Greengates is a very good international school that follows the British style curriculum. Whilst there our kids were due to start, but we got posted back home just before. However, many of our friends used the school and were very happy with its standards, ethos etc. I was very impressed when we visited the school and met the headmaster. There are many nationalities of children at the school, and Spanish is taught at various levels every day. The only drawback is the distance to get there. A bus is available, but if you are living in Lomas de Chapeltepec, for example, it can take 45mins to an hour on the bus, depending on traffic. Many people do a car-share set-up.

The American School Foundation (ASF) is another good school which obviously follows the US system. Only a handful of my expat friends used this school, but many of my local Mexican neighbours used it. I'm told the teaching is good, but I would say though, I did hear of a bullying problem in the upper years in this school, which centred around newcomers who didn't speak fluent Spanish. If your kids aren't fluent in the language, you might be better off choosing Greengates as it's more multicultural. There are more local American Mexicans who use ASF than ex-pats, it would seem.

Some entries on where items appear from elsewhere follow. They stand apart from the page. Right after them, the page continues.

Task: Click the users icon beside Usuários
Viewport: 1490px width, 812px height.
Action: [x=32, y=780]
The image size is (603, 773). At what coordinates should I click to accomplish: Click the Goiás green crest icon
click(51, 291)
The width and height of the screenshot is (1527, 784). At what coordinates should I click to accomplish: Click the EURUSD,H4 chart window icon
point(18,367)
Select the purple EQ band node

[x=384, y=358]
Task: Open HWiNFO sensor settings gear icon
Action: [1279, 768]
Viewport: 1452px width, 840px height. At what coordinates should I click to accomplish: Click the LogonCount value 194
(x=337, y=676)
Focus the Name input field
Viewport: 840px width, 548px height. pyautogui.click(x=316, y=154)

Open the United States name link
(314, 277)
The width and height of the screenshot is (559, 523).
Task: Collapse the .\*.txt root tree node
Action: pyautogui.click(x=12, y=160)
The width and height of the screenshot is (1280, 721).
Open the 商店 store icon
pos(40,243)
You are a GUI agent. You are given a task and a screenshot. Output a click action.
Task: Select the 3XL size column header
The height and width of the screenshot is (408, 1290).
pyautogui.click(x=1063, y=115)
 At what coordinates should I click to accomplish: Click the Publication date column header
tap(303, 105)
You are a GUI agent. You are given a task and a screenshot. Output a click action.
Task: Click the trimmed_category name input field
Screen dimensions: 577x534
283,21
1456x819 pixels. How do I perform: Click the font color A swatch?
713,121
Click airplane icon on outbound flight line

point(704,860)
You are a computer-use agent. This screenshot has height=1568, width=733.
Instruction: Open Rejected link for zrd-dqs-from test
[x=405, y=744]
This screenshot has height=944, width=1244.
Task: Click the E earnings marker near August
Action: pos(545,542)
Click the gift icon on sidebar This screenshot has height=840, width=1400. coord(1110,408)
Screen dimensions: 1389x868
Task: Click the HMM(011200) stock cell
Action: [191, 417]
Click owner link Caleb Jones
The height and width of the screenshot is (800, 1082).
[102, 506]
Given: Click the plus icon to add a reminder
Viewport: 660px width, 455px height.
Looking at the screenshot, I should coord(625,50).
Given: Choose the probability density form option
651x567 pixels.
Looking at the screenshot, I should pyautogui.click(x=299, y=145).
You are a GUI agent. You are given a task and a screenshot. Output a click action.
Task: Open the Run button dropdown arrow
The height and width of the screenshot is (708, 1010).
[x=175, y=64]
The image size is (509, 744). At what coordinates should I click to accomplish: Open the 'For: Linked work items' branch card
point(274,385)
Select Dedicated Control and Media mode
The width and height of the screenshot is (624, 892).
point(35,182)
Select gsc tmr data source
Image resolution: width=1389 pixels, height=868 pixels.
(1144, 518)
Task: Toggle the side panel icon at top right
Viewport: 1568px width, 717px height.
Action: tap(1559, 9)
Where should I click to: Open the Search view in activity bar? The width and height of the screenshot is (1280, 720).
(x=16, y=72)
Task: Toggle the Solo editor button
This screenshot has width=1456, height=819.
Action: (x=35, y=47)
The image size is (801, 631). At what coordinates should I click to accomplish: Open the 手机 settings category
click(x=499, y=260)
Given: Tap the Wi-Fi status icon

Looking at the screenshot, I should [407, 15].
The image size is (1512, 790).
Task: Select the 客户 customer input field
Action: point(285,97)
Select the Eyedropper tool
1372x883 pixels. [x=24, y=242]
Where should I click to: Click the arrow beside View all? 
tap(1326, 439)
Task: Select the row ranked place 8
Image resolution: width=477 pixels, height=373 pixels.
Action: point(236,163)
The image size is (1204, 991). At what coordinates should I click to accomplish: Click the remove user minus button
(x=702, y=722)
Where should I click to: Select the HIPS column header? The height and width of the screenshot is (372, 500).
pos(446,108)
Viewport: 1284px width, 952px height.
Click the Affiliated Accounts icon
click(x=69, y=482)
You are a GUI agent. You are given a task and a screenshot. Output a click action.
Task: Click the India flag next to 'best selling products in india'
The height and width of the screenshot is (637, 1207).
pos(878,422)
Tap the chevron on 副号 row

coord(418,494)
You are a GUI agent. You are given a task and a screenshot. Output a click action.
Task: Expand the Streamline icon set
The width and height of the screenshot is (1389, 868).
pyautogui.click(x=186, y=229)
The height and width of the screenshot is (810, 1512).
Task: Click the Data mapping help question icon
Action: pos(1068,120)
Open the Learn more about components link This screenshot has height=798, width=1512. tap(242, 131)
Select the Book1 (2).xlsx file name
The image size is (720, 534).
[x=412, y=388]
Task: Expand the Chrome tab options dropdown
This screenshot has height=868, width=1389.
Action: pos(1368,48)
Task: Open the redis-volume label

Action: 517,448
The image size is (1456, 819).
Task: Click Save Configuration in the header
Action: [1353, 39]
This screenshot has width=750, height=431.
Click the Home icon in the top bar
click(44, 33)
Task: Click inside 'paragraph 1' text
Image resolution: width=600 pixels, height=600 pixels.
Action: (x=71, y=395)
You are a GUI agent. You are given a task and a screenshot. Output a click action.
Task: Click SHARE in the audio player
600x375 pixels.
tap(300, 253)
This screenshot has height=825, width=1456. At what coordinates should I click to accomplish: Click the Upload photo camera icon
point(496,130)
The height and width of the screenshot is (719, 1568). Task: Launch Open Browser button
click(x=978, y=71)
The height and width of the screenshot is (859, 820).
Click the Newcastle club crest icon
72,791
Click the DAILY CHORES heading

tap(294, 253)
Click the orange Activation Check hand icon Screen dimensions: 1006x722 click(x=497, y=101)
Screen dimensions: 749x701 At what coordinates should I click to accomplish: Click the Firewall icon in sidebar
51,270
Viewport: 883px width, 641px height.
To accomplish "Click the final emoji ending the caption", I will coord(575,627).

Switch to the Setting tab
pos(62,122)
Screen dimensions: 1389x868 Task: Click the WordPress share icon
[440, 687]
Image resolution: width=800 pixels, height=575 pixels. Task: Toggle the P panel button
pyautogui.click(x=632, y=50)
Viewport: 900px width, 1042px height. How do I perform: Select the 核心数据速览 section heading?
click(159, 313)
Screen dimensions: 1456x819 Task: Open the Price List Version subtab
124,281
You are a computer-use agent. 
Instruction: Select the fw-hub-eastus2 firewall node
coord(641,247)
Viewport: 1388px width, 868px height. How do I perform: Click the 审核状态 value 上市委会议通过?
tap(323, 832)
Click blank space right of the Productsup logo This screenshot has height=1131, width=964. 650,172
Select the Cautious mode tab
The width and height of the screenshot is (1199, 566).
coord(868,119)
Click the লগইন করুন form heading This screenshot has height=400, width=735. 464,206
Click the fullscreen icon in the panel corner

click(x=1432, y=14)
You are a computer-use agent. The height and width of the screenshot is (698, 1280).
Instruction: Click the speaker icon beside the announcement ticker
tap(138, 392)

Good luck with your search. 

JB


----------



## pdavis

*Mexico City schools*



pdavis said:


> I am moving to Mexico City with my husband and two children ages 9 and 12. We are looking at the American School and Greengates. Does anyone have experience, comments on either school? thank you so much.


I really appreciate your feedback, thank you!


----------



## pdavis

Thank you for taking the time to give me your feedback, I really appreciate it.


----------



## Rodrigo84

I don't think the bullying problem is widespread as mentioned above. I have known some families over the years who have used ASF and have not encountered that issue. The one issue frequently mentioned is having way more homework for the kids than they would encounter in the U.S., I can remember at least three families mentioning this. The families I knew had no issue in putting their kids into ASF despite the fact they new little to no Spanish. It's definitely favored by American families and is not too far a drive from areas such as Santa Fe or even nearby Lomas de Chapultepec. One family I knew lived in Polanco and that was extremely close. They do have their own bus transportation system.

As mentioned above, Greengates is a bit aways from usual areas of expat habitation, it's in Naucalpan, Estado de Mexico, about 10 km or 6 miles NW of downtown Mexico City.


----------



## pdavis

Thanks so much for your information!


----------